**SUPPLIED INFORMATION**
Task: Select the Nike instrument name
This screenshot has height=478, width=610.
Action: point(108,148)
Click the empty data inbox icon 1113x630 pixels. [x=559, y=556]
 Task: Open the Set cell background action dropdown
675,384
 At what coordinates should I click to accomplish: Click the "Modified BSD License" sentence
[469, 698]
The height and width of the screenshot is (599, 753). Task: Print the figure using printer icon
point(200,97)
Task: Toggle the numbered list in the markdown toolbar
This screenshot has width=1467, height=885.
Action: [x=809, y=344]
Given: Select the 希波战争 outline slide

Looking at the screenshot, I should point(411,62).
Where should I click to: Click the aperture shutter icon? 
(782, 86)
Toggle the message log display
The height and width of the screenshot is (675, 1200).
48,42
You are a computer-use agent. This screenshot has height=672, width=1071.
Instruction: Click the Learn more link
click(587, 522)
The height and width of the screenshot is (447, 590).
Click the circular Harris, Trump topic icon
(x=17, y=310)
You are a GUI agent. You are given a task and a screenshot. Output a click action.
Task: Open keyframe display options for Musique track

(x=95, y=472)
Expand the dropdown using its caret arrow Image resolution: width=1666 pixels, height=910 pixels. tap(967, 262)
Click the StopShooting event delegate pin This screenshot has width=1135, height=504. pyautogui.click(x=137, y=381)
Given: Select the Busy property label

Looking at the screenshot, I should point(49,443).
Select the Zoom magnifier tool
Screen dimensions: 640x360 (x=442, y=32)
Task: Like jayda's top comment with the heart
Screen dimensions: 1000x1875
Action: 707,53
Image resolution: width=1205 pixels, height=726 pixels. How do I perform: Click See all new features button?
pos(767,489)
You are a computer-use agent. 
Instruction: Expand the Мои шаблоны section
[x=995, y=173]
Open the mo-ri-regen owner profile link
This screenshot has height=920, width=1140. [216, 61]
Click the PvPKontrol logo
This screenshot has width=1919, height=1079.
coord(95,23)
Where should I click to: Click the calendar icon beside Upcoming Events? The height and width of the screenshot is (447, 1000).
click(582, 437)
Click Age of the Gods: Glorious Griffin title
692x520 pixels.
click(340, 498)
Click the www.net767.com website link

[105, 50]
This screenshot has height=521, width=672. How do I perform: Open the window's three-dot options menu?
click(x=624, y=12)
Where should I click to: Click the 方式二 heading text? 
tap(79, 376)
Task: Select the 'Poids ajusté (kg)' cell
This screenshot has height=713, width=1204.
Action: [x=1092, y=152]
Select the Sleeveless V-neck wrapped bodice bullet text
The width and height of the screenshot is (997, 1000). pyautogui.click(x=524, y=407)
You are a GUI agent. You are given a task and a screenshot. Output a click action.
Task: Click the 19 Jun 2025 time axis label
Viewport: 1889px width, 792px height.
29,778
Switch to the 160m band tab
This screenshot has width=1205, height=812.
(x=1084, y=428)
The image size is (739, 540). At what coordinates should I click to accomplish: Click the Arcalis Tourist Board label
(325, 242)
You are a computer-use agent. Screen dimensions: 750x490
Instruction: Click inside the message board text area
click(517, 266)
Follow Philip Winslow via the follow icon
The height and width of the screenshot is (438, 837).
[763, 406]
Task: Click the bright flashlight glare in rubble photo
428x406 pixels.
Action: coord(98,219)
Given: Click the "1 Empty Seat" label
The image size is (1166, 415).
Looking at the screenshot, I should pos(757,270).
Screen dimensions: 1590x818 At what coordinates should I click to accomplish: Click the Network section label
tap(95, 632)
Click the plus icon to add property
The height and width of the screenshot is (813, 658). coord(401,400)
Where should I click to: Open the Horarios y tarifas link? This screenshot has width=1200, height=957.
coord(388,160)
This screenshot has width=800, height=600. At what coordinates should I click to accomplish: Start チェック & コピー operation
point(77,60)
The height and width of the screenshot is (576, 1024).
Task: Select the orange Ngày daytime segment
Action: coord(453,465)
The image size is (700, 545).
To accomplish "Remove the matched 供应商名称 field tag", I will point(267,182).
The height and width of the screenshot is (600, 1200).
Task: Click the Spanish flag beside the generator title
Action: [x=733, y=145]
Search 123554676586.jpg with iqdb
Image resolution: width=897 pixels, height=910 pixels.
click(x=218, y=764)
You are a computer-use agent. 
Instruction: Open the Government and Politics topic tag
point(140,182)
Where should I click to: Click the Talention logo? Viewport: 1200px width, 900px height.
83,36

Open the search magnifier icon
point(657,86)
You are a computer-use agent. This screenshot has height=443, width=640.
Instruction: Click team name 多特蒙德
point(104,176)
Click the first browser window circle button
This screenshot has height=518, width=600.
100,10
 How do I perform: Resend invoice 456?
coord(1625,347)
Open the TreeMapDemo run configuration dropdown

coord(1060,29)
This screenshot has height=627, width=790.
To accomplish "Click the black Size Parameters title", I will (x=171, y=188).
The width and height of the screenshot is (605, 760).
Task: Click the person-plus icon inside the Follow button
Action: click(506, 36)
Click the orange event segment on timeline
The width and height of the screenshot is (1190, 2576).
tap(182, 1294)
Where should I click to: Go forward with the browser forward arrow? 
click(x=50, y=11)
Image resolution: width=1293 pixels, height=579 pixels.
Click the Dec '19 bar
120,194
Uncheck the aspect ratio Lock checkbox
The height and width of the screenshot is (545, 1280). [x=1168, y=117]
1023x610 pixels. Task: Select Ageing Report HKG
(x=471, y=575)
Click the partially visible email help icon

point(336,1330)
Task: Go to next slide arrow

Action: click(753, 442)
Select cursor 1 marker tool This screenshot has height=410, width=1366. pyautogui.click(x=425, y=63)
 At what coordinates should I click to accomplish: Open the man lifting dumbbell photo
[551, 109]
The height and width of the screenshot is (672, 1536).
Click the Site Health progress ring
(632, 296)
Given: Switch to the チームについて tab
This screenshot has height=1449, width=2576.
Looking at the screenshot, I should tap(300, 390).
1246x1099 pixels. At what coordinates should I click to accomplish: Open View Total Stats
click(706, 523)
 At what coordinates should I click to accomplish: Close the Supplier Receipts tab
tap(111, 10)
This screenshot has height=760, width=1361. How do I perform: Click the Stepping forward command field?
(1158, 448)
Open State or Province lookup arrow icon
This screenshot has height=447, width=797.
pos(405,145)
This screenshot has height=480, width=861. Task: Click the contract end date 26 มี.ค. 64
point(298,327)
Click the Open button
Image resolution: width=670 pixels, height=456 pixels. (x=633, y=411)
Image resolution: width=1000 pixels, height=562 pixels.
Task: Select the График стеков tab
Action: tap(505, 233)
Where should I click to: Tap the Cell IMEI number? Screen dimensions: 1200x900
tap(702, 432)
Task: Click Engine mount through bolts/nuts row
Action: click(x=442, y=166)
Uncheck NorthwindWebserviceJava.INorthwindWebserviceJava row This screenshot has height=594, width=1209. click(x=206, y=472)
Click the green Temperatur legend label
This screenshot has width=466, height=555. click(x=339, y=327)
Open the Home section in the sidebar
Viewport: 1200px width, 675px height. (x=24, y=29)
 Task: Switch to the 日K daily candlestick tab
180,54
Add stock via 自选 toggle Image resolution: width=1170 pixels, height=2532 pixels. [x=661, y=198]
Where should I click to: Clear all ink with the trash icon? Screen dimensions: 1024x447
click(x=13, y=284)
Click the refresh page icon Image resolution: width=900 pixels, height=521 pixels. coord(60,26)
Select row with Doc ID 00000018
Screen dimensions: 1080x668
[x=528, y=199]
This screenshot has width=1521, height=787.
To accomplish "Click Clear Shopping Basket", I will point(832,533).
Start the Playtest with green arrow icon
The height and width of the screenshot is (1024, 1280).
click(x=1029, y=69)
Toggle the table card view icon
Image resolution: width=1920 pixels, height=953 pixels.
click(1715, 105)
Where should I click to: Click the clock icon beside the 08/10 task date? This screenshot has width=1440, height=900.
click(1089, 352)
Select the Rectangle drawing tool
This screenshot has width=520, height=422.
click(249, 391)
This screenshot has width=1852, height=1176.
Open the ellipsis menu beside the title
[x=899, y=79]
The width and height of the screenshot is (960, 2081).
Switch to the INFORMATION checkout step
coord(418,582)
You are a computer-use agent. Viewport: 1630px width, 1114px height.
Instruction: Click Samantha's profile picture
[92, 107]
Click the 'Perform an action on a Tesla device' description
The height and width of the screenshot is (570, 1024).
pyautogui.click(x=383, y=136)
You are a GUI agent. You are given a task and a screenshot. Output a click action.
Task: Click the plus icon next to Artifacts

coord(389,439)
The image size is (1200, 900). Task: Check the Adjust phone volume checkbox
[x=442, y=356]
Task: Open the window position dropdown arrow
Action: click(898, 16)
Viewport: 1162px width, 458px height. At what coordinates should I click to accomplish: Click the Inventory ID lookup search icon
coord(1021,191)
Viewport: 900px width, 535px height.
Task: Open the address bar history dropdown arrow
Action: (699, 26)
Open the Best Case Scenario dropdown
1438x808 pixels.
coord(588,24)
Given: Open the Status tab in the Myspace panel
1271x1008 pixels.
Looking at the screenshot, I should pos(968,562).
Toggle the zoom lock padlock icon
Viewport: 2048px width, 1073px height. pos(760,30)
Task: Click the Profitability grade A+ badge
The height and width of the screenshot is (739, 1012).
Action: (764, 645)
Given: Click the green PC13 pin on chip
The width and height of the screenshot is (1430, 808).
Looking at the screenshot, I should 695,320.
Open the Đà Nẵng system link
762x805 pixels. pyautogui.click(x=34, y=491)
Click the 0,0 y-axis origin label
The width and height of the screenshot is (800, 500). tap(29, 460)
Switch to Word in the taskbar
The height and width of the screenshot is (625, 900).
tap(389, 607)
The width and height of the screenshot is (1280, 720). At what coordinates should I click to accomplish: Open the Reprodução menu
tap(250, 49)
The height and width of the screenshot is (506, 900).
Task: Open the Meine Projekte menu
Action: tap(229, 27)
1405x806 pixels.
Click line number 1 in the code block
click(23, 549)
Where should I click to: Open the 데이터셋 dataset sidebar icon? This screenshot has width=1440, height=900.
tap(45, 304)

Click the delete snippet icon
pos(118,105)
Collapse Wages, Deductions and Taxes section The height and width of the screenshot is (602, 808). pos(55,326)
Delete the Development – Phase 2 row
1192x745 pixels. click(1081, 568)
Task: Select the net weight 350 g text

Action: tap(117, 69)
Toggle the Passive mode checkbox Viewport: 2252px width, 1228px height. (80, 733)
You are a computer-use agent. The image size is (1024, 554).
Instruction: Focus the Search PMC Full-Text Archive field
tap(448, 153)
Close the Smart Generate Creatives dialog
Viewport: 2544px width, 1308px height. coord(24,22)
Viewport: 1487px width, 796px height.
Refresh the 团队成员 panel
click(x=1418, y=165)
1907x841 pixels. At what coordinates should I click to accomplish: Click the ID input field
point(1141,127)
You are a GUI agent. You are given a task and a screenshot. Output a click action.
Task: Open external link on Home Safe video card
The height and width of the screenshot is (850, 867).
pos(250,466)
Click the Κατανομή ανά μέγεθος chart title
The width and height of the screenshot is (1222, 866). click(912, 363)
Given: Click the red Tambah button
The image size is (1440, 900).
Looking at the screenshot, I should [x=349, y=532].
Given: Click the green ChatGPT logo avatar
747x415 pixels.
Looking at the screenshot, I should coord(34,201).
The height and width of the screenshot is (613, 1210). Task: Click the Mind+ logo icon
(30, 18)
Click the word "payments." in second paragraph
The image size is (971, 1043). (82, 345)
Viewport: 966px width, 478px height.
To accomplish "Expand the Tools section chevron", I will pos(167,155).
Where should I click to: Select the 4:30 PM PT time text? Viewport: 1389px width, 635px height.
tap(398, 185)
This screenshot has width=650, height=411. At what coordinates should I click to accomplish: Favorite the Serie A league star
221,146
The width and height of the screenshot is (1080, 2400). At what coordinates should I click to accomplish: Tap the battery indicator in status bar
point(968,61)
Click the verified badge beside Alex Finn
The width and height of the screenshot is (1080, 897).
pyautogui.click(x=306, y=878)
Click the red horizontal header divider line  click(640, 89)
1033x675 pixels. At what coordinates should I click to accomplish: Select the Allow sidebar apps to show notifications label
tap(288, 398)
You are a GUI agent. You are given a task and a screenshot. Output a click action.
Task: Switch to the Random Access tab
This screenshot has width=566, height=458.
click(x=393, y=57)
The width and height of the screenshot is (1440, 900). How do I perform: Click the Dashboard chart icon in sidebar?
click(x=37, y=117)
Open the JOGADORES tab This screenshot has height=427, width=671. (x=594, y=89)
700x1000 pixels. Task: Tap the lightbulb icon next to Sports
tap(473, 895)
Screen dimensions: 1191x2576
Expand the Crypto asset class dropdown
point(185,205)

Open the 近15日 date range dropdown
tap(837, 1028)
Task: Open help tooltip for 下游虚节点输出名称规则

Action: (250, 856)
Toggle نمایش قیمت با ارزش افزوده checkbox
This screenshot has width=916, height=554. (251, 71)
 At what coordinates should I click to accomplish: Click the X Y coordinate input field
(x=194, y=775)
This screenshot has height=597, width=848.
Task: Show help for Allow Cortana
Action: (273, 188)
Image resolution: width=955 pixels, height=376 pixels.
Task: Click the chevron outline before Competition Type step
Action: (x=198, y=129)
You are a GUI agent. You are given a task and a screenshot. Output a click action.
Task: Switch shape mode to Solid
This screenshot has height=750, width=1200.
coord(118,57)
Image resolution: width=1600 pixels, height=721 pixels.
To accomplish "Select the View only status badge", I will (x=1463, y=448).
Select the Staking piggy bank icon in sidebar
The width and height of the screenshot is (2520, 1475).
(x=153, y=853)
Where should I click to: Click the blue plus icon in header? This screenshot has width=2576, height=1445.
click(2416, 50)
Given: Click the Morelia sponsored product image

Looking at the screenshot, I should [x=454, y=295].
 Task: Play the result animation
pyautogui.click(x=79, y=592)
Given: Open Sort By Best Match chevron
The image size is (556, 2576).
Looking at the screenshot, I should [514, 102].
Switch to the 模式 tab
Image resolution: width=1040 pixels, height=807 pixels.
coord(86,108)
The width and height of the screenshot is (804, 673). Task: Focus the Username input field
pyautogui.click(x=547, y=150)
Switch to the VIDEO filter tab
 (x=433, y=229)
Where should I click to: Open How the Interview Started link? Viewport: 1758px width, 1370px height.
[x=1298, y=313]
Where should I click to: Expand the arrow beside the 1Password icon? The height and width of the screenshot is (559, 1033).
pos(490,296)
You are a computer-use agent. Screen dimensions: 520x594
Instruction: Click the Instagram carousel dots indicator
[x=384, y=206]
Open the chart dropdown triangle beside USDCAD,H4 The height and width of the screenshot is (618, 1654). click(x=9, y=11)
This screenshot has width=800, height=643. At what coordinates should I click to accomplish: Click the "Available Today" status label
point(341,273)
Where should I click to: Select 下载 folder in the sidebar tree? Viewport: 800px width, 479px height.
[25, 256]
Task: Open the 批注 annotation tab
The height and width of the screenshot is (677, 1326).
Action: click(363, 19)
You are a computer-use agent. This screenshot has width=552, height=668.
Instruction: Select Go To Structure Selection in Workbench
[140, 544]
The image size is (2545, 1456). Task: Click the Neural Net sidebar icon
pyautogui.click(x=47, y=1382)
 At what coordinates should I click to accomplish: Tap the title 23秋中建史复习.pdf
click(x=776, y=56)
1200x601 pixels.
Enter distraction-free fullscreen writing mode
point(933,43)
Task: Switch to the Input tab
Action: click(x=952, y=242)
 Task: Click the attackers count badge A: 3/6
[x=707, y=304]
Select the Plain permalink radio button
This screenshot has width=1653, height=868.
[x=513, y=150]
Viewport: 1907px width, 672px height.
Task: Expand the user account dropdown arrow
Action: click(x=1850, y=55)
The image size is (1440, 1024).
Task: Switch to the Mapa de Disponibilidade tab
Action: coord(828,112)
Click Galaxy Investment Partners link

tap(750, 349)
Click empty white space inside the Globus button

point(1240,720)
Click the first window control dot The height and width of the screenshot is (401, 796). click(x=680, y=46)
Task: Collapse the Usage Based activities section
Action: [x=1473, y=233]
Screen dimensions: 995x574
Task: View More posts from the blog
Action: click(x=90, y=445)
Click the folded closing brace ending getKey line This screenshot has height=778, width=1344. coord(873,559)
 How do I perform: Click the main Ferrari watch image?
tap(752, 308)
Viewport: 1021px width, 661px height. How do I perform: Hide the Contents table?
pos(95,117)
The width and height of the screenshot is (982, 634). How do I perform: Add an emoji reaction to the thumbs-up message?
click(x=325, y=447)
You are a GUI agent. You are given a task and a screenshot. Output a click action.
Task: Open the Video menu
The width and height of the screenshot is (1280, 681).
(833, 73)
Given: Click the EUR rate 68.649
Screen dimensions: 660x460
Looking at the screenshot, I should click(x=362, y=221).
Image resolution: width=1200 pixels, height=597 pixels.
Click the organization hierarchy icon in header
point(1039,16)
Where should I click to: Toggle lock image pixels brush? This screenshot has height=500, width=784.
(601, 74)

**BRIEF**
Show every line of the listing that includes the word "computer".

**ANSWER SPACE**
You are a computer-use agent. This screenshot has height=672, width=1071.
You are a computer-use agent. 
You are a computer-use agent. Screen dimensions: 750x490
You are a computer-use agent. 
You are a computer-use agent. This screenshot has height=443, width=640.
You are a computer-use agent. Viewport: 1630px width, 1114px height.
You are a computer-use agent. The image size is (1024, 554).
You are a computer-use agent. Screen dimensions: 520x594
You are a computer-use agent. This screenshot has width=552, height=668.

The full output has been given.